[Instructions for the task]
Can you arrange the lines of the records, from the line containing "at (306, 733)." through the line containing "at (509, 430).", both included, as a JSON list of strings with one string per line and blank lines left out?

[Given records]
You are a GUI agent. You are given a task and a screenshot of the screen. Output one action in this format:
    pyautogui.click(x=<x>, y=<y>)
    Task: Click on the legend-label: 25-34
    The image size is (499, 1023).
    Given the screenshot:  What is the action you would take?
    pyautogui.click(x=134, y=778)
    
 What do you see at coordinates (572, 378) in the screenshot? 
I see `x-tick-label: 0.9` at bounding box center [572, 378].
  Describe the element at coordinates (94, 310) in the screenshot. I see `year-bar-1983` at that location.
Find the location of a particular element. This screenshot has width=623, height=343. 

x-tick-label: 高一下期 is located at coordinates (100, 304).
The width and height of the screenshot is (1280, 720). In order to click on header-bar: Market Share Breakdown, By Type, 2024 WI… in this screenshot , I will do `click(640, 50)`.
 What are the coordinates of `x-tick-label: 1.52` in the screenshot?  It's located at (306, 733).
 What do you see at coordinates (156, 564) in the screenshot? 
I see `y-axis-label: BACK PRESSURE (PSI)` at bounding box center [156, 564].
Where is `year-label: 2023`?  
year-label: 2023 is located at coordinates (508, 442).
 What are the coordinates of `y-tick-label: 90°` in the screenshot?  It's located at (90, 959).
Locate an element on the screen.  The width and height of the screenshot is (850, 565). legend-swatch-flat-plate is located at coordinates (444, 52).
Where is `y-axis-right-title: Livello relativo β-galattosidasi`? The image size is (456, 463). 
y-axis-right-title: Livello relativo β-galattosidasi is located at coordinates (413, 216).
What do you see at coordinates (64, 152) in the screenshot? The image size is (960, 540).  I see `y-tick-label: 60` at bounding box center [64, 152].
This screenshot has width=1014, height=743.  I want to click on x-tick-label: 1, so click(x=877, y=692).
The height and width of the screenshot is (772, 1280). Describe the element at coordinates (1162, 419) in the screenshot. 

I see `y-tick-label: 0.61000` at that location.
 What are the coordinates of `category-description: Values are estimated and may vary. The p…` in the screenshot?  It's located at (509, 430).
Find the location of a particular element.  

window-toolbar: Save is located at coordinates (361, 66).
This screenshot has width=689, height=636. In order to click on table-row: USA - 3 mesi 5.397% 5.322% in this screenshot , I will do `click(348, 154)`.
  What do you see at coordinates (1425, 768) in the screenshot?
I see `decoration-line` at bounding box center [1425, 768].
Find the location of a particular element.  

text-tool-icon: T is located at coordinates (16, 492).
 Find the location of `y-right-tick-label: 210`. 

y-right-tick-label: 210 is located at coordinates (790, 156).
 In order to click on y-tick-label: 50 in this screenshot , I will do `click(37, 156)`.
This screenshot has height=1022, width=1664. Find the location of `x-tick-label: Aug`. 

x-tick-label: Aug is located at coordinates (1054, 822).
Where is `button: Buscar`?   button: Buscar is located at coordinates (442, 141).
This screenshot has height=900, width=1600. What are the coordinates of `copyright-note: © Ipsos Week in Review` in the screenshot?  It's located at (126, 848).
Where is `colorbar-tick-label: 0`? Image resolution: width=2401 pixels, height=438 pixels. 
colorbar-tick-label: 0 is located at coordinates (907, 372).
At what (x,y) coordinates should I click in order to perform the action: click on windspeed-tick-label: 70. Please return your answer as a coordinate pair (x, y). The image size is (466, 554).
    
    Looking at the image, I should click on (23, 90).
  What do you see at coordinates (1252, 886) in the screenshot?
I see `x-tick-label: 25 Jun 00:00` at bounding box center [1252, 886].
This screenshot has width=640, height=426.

[Response area]
[
  " What are the coordinates of `x-tick-label: 1.52` in the screenshot?  It's located at (306, 733).",
  " What do you see at coordinates (156, 564) in the screenshot? ",
  "I see `y-axis-label: BACK PRESSURE (PSI)` at bounding box center [156, 564].",
  "Where is `year-label: 2023`?  ",
  "year-label: 2023 is located at coordinates (508, 442).",
  " What are the coordinates of `y-tick-label: 90°` in the screenshot?  It's located at (90, 959).",
  "Locate an element on the screen.  The width and height of the screenshot is (850, 565). legend-swatch-flat-plate is located at coordinates (444, 52).",
  "Where is `y-axis-right-title: Livello relativo β-galattosidasi`? The image size is (456, 463). ",
  "y-axis-right-title: Livello relativo β-galattosidasi is located at coordinates (413, 216).",
  "What do you see at coordinates (64, 152) in the screenshot? The image size is (960, 540).  I see `y-tick-label: 60` at bounding box center [64, 152].",
  "This screenshot has width=1014, height=743.  I want to click on x-tick-label: 1, so click(x=877, y=692).",
  "The height and width of the screenshot is (772, 1280). Describe the element at coordinates (1162, 419) in the screenshot. ",
  "I see `y-tick-label: 0.61000` at that location.",
  " What are the coordinates of `category-description: Values are estimated and may vary. The p…` in the screenshot?  It's located at (509, 430)."
]